I learned Spanish as my second language ten years ago. When I took the course, the instructor said that if you want to improve or even make a great progress of your Spanish, you must go to Spain or any other country speaking Spanish. Two years ago when I walked in the hallway in MSEE building, a professor asked me ”Are you interested in being TA in study abroad course next Maysemester? We will go to Spain for three weeks.” What? Going to Spain! Yes! Absolutely!
I went to Spain in May semester in the past two years. I have been to Madrid, Barcelona, and Seville. I spent three weeks each year in Spain and learned a lot of fun Spanish culture. The class was in the whole morning everyday and students might do their homework in the afternoon or visit attractions around the city. As TA in this class, my job was to take care of all the students not only on their homework but on their safeties as well. Most of the time, I roamed in the city with the students, having the must-eat paella, must-watch flamenco dance, and must-visit Basilica of the Sagrada Familia. We also found a bistro serving almost unlimited tapas. You ordered any kind of drinks and the bistro gave you all tapas they made. The tapa is one of famous cuisine in Spain. You may think tapa as appetizer. It may be cold or hot. In fact, a tapa is a small portion of any kind of Spanish cuisine.
Since it costs less (three or four euros depending on the alcohol people order), students went there for their dinner several times. I did not drink and I don’t drink. So, I ordered orange juice. When I ordered orange juice, the server thought I wanted orange juice with alcohol. After 5 –minute explanation with my poor Spanish, he understood with his weird smile. I was glad that I ordered my pure orange juice andhe was also surprised that someone did not drink alcohol in the bistro. After three days, I went to the bistro again. The server recognized me and gave me orange juice right away. I thought to myself that “I want apple juice or just water.”
In the first year, five students and I decided to visit Rome at the last minute on the three-day long weekend. I made an absolutely wise decision to visit another country. I never forget what a colossal coliseum it is. When I went out of the subway, I was not ready yet to see the amphitheater. But, this tremendous building, one of seven wonders of the world, was right in the front of me. I couldn’t wait to visit inside. To my surprise, in the arena, I ran into a college friend who we have not met for more than ten years after the graduation. What a small world! It reminds me that all roads lead to Rome. So, next time if you really want to meet someone, go to coliseum!
This year, we had a cooking class. We learned to cook one of the famous Spanish food: tortilla (Spanish potato omelette). The chief told us the procedure. We peeled potatoes and cut them as diced potatoes. Then, we deep-fried the diced potatoes. After that, we put the fried potatoes into the eggs and slice onions. Mix and smear evenly before we pan-fry them. The difficulty was to flip the thick omelette and pan-fry again. I love this dish. Students and I were glad that we had a great opportunity to cook Spanish food taught by real Spanish people.

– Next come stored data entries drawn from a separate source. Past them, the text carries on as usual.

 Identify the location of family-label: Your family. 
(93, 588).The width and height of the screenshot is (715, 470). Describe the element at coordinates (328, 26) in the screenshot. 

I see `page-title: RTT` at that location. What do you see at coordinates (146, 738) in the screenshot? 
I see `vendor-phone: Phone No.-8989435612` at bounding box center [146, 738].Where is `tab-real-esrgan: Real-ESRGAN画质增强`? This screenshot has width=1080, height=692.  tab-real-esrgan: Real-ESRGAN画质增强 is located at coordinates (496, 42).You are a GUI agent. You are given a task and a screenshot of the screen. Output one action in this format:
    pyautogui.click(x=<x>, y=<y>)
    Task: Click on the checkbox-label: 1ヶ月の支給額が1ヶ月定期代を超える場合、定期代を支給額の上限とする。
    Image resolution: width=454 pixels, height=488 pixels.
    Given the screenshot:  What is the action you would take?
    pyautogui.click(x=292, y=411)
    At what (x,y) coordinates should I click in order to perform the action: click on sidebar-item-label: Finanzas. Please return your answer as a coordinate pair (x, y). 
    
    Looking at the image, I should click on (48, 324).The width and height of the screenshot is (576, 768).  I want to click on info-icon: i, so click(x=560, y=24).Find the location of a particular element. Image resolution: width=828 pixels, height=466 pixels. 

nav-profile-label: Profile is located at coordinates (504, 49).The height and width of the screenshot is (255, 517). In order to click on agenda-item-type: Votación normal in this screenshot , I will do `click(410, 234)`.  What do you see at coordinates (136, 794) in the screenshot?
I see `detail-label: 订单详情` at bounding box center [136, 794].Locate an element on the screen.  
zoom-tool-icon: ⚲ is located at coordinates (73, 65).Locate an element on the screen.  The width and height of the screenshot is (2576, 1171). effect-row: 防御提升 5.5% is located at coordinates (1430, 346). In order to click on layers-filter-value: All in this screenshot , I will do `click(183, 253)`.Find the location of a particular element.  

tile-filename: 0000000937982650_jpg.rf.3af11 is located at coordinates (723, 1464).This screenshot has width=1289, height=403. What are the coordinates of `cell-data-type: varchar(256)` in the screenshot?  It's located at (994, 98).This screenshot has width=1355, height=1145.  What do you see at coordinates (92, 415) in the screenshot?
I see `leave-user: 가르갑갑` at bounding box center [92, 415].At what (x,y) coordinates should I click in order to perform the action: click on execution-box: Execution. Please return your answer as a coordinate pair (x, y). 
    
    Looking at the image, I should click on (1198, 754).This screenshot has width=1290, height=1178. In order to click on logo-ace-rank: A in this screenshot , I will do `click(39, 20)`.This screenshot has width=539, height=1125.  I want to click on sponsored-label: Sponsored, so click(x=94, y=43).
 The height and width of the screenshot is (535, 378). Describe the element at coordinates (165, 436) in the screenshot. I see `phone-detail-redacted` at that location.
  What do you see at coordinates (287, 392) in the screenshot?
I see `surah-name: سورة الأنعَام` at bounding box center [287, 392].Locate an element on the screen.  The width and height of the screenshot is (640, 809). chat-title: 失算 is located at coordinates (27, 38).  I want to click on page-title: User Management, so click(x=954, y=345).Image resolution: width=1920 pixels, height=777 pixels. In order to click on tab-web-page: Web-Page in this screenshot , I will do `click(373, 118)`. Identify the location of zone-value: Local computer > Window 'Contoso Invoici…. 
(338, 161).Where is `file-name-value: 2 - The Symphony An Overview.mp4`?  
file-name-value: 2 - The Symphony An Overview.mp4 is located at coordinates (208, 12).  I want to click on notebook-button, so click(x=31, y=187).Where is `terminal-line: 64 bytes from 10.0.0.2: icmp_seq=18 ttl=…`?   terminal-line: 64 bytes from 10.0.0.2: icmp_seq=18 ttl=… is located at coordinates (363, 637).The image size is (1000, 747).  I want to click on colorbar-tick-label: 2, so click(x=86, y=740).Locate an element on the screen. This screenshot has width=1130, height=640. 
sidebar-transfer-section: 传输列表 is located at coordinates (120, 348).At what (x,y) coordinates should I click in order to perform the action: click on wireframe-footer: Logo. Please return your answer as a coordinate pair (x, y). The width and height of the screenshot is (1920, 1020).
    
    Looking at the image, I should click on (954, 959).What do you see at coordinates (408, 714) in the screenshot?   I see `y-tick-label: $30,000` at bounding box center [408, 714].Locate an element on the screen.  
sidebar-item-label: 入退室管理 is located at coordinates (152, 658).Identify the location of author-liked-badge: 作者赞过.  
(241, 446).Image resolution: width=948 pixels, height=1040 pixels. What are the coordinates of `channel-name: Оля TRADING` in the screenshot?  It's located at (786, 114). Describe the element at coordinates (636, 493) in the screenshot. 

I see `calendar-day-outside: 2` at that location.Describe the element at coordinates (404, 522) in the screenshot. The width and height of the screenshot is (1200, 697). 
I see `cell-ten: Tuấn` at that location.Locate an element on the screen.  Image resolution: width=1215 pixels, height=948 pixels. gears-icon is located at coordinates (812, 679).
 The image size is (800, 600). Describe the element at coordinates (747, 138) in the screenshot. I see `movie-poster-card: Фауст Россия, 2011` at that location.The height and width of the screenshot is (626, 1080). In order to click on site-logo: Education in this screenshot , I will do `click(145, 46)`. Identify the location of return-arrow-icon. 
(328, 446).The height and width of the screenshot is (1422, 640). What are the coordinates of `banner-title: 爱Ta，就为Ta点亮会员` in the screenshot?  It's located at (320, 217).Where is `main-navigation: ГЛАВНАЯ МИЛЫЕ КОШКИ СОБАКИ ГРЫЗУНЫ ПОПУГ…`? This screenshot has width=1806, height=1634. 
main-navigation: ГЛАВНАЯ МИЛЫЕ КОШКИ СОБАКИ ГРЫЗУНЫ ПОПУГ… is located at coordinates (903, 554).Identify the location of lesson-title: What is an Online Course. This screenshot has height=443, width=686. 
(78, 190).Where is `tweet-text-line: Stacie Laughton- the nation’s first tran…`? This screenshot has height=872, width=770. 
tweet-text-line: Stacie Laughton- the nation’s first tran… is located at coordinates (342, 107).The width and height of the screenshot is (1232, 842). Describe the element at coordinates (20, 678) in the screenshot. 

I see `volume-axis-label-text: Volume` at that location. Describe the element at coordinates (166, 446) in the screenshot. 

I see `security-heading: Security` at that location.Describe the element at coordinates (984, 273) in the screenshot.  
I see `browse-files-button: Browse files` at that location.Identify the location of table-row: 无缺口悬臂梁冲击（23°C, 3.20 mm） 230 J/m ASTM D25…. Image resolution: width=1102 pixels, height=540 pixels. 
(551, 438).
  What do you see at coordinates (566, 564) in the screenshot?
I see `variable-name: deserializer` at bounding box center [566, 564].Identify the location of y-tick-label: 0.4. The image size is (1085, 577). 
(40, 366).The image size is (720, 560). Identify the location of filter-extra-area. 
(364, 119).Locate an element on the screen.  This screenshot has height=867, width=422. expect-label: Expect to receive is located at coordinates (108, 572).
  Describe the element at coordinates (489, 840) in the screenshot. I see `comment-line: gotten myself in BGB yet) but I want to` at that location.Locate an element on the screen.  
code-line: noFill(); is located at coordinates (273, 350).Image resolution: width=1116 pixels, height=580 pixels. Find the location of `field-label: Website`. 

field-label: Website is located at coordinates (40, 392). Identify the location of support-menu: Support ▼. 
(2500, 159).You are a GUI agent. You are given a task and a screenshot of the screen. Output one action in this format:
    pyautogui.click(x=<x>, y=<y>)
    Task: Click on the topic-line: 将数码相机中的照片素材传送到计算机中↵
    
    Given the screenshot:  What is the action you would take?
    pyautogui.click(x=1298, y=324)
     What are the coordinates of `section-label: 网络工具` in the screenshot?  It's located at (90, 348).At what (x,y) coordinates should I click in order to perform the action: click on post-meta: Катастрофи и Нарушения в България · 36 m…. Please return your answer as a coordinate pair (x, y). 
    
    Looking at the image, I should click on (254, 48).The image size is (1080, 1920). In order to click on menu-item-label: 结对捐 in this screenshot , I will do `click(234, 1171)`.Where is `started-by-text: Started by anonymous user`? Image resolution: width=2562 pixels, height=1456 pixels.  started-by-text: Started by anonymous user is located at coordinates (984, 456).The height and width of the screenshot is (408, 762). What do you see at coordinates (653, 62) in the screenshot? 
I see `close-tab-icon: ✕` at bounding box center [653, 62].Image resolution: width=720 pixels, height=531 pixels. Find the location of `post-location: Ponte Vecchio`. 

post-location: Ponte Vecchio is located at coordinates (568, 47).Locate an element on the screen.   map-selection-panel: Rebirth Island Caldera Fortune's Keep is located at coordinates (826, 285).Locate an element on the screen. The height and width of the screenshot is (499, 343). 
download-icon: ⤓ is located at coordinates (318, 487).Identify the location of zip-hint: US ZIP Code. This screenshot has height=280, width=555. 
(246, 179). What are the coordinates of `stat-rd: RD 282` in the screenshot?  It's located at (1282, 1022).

The fun fact is the day after I came back to the U.S., I went to the supermarket and bought the ingredients to make the tortilla again.
At Sevilla, we had pre-talk of bullfight.We learned the history of bull fight and why Spanish people had bullfight. The bull fighter, called the matador, also wore his custom and told us the function of each part he had. Some students and I also went on stage experiencing how to trick the bull with their big and heavy red rag. Some students refused to watch bullfight in the beginning because they thought it was really cruel. However, after the pre-talk, they learned the custom/reason why Spanish people continue to have this event each year and how they were going to treat the bulls after they were killed. Some students changed their minds and would like to watch the game in live because they wanted to be more involved in Spanish culture not just listening the presentation but also watching the real show. They wanted to see what was going on and tried to deal with the cultural difference. Not always thinking from their own side, students wanted to pretend they are Spanish and figure it out why the bullfight event continues. This is also the spirit of Boiler Abroad.
I was glad that I had the chance to visit Spain and practice my Spanish. I also immersed myself into the local culture. It was a great experience to learn professional and cultural knowledge at the same time. This program provides me to gain global perspective and intercultural experience. If you have this chance, don’t miss it!